Both Redfin and Compass announced that they would be making significant staff layoffs.

It’s not looking good for real estate agents that joined a brokerage in the midst of pandemic-related housing frenzy. In the last week, both Redfin  (RDFN) – Get Redfin Corporation Report and Compass  (COMP) – Get Compass Inc. Class A Report announced that they would be making significant layoffs as demand weakens.

Redfin employees on June 14 received an email saying that 470 employees, or roughly 8% of its workforce, were getting laid off.

The company blamed decreased demand for homebuying, which it said was 17% below expectations, as the reason such a large layoff was necessary. 

Both Redfin And Compass Are Laying Off Agents

“A layoff is always an awful shock, especially when I’ve said that we’d go through heck to avoid one, and that we raised hundreds of millions of dollars so we wouldn’t have to shed people after just a few months of uncertainty,” chief executive Glenn Kelman wrote in a note sent to staff immediately after the people affected received notice. “But mortgage rates increased faster than at any point in history. We could be facing years, not months, of fewer home sales, and Redfin still plans to thrive.”

On the same day, real estate rival Compass told the Securities and Exchange Commission that it was laying off around 450 positions “due to the clear signals of slowing economic growth.”

With 4,800 employees by the end of 2021, this represents a nearly 10% reduction in its workforce. After the news broke, Compass briefly paused trading on the New York Stock Exchange — likely to avoid a rapid share downfall.

“The Transformation Plan is expected to include, but not be limited to, a series of actions such as a reduction in U.S. hiring and backfills resulting from attrition occurring both in the first half of 2022 and anticipated for the remainder of the year,” reads Compass’ SEC filing.

Does This Mean The Bubble Is Already Here?

For some, such sweeping layoffs are a clear sign of a bubble. 

As mentioned by the Redfin CEO, the 30-year fixed-rate mortgage rate is currently near 6%. While raised by the Fed to combat inflation, such historic highs significantly decrease who can buy a home by raising the cost of borrowing to a point that fewer can afford.

Subsequently, data from the Mortgage Bankers Association found that mortgage applications in May were 21% lower than a year ago. 

Mortgage rates are not always a good indication of sales numbers or even prices — after more than a decade of underbuilding, there is still many parts of the country where there are more people looking to buy than homes on the market.

That said, such high rates inevitably take a toll on the number of people who can get a mortgage approved. 
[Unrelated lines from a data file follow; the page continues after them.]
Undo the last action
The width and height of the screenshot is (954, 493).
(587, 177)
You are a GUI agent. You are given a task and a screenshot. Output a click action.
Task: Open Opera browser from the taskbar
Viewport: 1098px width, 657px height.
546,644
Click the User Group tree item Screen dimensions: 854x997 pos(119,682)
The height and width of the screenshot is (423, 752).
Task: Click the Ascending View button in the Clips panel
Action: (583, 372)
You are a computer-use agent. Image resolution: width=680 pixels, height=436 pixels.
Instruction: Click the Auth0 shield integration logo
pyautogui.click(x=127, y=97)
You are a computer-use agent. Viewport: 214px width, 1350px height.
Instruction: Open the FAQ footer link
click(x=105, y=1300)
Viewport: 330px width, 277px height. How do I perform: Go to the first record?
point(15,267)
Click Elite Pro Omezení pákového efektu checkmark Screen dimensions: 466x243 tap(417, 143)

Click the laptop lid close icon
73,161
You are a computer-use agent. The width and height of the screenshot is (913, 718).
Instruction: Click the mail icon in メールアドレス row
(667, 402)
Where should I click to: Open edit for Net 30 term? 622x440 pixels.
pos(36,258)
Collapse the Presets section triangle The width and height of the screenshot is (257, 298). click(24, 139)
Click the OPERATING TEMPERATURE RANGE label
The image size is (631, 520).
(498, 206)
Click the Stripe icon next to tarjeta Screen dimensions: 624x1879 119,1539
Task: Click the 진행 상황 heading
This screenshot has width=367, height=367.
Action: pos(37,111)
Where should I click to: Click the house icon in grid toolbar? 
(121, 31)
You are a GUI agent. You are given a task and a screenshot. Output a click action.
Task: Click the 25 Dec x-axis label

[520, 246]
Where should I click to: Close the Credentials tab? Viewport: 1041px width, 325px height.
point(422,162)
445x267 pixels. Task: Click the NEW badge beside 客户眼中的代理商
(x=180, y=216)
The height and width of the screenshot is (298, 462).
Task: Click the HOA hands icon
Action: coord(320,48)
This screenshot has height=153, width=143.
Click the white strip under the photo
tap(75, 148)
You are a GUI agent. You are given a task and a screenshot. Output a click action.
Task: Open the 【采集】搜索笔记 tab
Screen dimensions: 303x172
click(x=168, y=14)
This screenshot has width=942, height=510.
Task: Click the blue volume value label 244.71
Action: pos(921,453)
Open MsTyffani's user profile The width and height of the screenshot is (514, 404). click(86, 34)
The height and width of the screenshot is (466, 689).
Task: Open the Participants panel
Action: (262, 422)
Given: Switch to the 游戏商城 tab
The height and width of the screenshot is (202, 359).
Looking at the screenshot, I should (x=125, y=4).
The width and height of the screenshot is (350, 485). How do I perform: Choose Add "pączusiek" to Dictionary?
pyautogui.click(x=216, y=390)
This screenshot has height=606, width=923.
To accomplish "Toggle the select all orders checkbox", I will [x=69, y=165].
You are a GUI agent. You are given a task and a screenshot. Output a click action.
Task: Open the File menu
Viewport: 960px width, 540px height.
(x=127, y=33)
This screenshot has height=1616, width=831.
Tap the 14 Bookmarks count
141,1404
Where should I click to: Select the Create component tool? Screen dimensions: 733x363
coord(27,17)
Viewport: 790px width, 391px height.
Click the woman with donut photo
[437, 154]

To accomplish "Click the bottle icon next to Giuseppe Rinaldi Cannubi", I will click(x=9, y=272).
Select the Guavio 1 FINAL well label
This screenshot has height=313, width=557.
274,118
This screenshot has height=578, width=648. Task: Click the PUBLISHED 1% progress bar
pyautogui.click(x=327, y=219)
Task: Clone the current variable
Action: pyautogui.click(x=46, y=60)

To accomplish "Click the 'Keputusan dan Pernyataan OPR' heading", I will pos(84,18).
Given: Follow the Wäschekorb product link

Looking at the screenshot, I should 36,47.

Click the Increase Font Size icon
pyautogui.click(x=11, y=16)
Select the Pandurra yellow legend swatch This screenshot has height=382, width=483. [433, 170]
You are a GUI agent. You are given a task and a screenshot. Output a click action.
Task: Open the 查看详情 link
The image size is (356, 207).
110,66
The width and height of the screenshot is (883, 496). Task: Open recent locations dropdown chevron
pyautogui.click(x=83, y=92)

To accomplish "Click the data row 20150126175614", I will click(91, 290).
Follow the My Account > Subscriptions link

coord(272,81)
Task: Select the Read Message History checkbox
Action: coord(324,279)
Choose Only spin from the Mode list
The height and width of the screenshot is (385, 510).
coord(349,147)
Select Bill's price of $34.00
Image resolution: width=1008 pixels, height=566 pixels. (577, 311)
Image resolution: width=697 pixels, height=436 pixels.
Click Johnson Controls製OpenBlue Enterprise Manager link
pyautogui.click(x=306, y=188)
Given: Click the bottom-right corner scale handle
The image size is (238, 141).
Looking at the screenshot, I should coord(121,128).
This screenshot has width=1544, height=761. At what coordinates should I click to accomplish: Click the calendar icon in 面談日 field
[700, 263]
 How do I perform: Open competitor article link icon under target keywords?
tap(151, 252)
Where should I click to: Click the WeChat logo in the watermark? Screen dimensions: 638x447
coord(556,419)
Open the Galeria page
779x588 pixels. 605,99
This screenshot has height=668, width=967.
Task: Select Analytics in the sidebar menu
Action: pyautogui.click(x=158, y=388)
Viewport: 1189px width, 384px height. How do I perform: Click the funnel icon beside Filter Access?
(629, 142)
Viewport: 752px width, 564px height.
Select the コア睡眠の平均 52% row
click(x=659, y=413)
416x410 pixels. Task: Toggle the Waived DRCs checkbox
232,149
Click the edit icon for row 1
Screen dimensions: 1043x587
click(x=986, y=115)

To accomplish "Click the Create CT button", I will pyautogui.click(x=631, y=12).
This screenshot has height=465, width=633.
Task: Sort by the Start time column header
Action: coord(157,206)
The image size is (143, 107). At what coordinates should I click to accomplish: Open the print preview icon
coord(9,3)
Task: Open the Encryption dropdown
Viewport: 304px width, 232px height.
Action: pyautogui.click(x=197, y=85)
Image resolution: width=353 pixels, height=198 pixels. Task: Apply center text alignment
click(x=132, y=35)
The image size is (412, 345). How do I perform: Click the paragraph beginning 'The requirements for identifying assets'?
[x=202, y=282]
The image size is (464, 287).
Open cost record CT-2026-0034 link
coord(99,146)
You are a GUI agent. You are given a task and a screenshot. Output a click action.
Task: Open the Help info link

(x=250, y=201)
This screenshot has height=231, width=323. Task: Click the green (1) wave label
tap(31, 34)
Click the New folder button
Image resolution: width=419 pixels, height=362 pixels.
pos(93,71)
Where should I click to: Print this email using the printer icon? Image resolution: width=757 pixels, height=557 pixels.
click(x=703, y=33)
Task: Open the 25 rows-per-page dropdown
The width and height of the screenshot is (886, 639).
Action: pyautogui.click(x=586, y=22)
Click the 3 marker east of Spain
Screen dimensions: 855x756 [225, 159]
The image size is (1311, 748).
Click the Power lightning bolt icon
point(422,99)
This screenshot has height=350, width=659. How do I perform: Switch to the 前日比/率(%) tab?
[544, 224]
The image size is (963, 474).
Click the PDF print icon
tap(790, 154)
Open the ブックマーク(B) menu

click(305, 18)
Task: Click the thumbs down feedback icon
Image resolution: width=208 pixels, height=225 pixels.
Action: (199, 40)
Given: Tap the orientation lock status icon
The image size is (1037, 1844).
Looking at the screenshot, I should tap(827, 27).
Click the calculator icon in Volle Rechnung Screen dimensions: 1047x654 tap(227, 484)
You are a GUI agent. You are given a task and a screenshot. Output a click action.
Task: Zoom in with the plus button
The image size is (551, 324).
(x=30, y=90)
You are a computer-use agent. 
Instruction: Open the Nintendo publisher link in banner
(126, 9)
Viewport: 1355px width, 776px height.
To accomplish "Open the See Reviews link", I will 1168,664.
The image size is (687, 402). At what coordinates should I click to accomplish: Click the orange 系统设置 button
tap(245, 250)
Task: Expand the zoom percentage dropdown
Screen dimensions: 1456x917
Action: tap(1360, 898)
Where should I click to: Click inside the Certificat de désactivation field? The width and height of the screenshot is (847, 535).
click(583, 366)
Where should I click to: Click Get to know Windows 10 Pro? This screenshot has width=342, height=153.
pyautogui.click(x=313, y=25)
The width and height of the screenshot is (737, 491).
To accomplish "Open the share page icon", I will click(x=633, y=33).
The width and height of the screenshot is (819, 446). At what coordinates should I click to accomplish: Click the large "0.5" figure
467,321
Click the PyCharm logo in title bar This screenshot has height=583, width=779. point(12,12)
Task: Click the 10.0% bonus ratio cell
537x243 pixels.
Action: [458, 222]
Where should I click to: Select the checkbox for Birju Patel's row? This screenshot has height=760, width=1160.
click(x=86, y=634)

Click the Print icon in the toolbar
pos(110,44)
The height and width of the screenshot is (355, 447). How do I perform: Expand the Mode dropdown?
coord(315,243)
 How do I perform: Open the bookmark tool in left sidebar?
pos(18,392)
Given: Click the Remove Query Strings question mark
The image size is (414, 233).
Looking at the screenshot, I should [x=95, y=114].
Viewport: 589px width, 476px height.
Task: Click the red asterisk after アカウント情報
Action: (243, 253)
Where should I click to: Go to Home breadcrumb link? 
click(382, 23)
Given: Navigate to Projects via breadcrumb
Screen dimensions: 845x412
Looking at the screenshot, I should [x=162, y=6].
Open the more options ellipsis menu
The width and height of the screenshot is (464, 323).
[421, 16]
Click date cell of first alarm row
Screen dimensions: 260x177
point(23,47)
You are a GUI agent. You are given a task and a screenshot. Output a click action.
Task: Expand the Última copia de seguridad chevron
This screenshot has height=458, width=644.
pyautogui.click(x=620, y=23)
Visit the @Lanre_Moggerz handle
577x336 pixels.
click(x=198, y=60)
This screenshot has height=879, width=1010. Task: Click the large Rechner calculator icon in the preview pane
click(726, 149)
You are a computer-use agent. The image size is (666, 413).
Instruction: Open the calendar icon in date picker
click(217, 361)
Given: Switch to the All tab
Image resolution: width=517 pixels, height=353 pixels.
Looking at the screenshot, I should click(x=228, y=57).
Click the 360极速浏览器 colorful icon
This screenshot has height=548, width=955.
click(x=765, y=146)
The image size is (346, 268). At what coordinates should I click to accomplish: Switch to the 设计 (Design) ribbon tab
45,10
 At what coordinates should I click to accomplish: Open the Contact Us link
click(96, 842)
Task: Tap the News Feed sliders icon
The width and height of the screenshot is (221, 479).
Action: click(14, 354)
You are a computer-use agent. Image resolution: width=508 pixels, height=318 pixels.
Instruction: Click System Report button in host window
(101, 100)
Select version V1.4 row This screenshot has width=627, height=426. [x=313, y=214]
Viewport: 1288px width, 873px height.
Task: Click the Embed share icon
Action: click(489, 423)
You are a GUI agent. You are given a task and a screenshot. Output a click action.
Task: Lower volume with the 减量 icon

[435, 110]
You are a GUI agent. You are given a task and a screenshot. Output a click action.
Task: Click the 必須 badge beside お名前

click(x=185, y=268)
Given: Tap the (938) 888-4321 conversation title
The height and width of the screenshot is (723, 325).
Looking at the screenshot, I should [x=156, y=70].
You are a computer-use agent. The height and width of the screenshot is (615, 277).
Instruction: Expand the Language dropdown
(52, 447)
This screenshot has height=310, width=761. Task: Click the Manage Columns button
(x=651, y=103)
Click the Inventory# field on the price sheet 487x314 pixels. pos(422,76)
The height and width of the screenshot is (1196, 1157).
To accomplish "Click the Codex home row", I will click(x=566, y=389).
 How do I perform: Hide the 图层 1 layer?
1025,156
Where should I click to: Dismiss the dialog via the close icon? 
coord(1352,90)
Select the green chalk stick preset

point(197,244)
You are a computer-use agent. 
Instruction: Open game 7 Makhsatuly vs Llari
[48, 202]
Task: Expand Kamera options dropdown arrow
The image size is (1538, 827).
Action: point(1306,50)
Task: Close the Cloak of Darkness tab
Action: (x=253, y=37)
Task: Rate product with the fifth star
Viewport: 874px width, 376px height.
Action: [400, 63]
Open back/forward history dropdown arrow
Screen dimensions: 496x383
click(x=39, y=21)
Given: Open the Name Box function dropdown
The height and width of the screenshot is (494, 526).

The Fed on June 15 approved another 0.75% rate increase so current conditions are likely to continue for at least as long as the homebuying boon seen in late 2020 and 2021.

“We could be facing years, not months, of fewer home sales, and Redfin still plans to thrive,” Kelman wrote in his note to Redfin staff. “If falling from $97 per share to $8 doesn’t put a company through heck, I don’t know what does.”

After the news of the layoffs, Redfin stock fell by 5% to $8. In February 2021, it was at a high of $97. Compass also went from $20 in April 2021 to $4.08 now. Layoffs sent the shares tumbling by more than 10%.